Условия заданий:
1 - Отчего, согласно тексту об относительности, происходят все на свете споры?
2 - Перечисли всё, что, по тексту об относительности, выдумывает человек, когда мысль о том, что он один и смысла нет, становится ему невыносима.
3 - Продолжи, пожалуйста, текст об относительности после его последнего предложения.

Исходный текст:
Moon пишет о себе
Расширяя границы своего сознания , помни , что любая граница имеет свойство быть стертой .
Страшная вещь относительность, детка - в борьбе с нею люди выдумали смыслы, религии, войны, правила, заданности, теорию рас, летоисчисление, математику, политику, федеральное телевидение и систему общего и среднего образования; невозможно же смириться с тем, что каждый все равно думает только то, что ему заблагорассудится. Мы с тобой знаем, что Бог появляется только тогда, когда человеку нужен адресат, свидетель или просто кто-то неравнодушный; мысль о том, что он один, что смысла в том, что происходит, нет, что никто за это не отвечает, что будет хуже, а потом лучше, а потом неизвестно как, и предугадать что-либо невозможно, что объективной справедливости не существует, что все неоднозначно - человеку невыносима, и тогда он выдумывает Бога, взаимосвязи, мотивы, обряды и алкоголь. Мы знаем с тобой, что всякий прав, просто кто-то убедительнее; и если нам день дадут побыть самым отчаянным террористом-самоубийцей - мы поймем, что им движет, и сможем оправдать и его. Все на свете споры происходят оттого только, что людям лень ставить себя на чужое место. Мы знаем с тобой, что правды не бывает. Мы знаем с тобой, что все безумные очарованности и дикие любови оставляют по себе пустоту, им прямо пропорциональную. Мы знаем, что за один и тот же поступок в одно и то же время можно получить прикладом в висок и звезду героя. Все предсказуемы, как куранты, детка, и каждый при этом полагает, что уникален в каждом из проявлений. Что бы мы ни сделали сейчас - через пару лет жизнь деформирует это, сократит, изменит и практически лишит веса в наших глазах; и само с собой это будет соотноситься как виноград и изюм, детка - почти ничего общего.

Фрагмент набора данных:

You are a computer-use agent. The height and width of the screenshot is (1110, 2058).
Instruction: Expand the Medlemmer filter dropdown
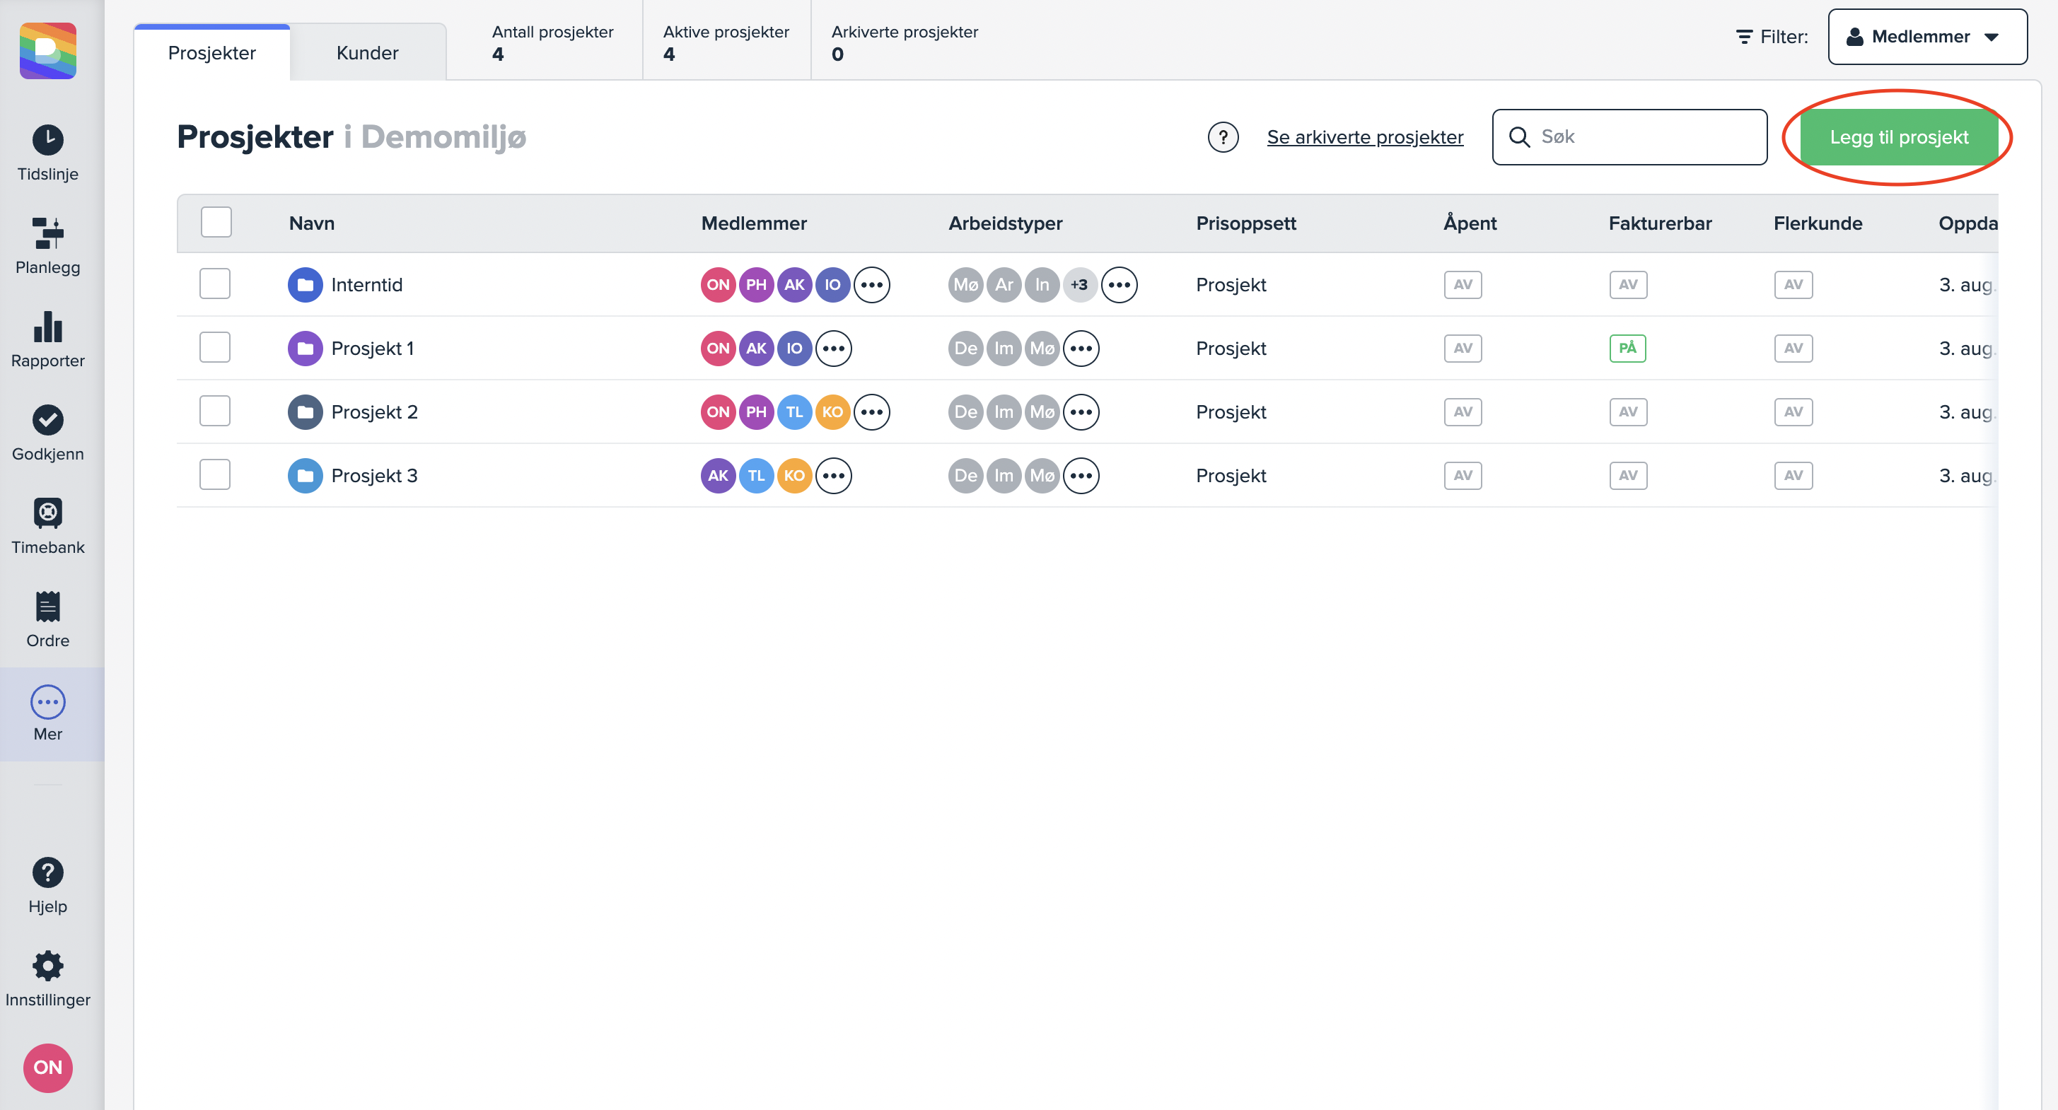(1926, 37)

Ответы по заданиям:
1 - Оттого, что людям лень ставить себя на чужое место.

2 - Бога, взаимосвязи, мотивы, обряды и алкоголь.

3 -
Я сижу посреди белой странички Word, детка, как Нео, впервые оказавшийся на стартовом уровне в Матрице - и все, чем люди заняты, кажется мне просто чуть более или чуть менее обаятельной глупостью; стрелять - глупость опасная, жениться - глупость милая, доказывать свою правоту - глупость несусветная. Мир, трехмерный, выпуклый, поделенный, как в детстве, на зоны, выкрашенные в разные цвета, стал нейтрален и плосок, как контурная карта. Надо бы придумать новое отношение ко всему, но какая-то это долгая и изнурительная работа. Я не верю ни во что из того, что готова была с пеной у рта отстаивать еще совсем недавно; мне хотелось бы быть фаталистом, или ультра-патриотом, или религиозным фанатиком, или влюбленным придурком, чтобы хоть что-нибудь в жизни - хоть что-нибудь, детка - имело смысл, трижды выдуманный и иллюзорный, ибо все смыслы таковы; но ничто не имеет. Чем ни займись, все тускнеет, теряет магию, приедается и, наконец, осточертевает в самый короткий срок. Какое откровение ни получи - все равно не будешь знать, что с ним делать. Кого ни полюби, ни допусти близко, ни сделай причастным к самым стыдным тайнам, самым удивительным прозрениям - через год вы случайно столкнетесь в торговом центре и обнаружите себя вчетверо более чужими, чем в самую первую встречу. Куда ни сбеги - везде будешь собой. Чего ни добейся - умрешь и все равно никому ничего не докажешь.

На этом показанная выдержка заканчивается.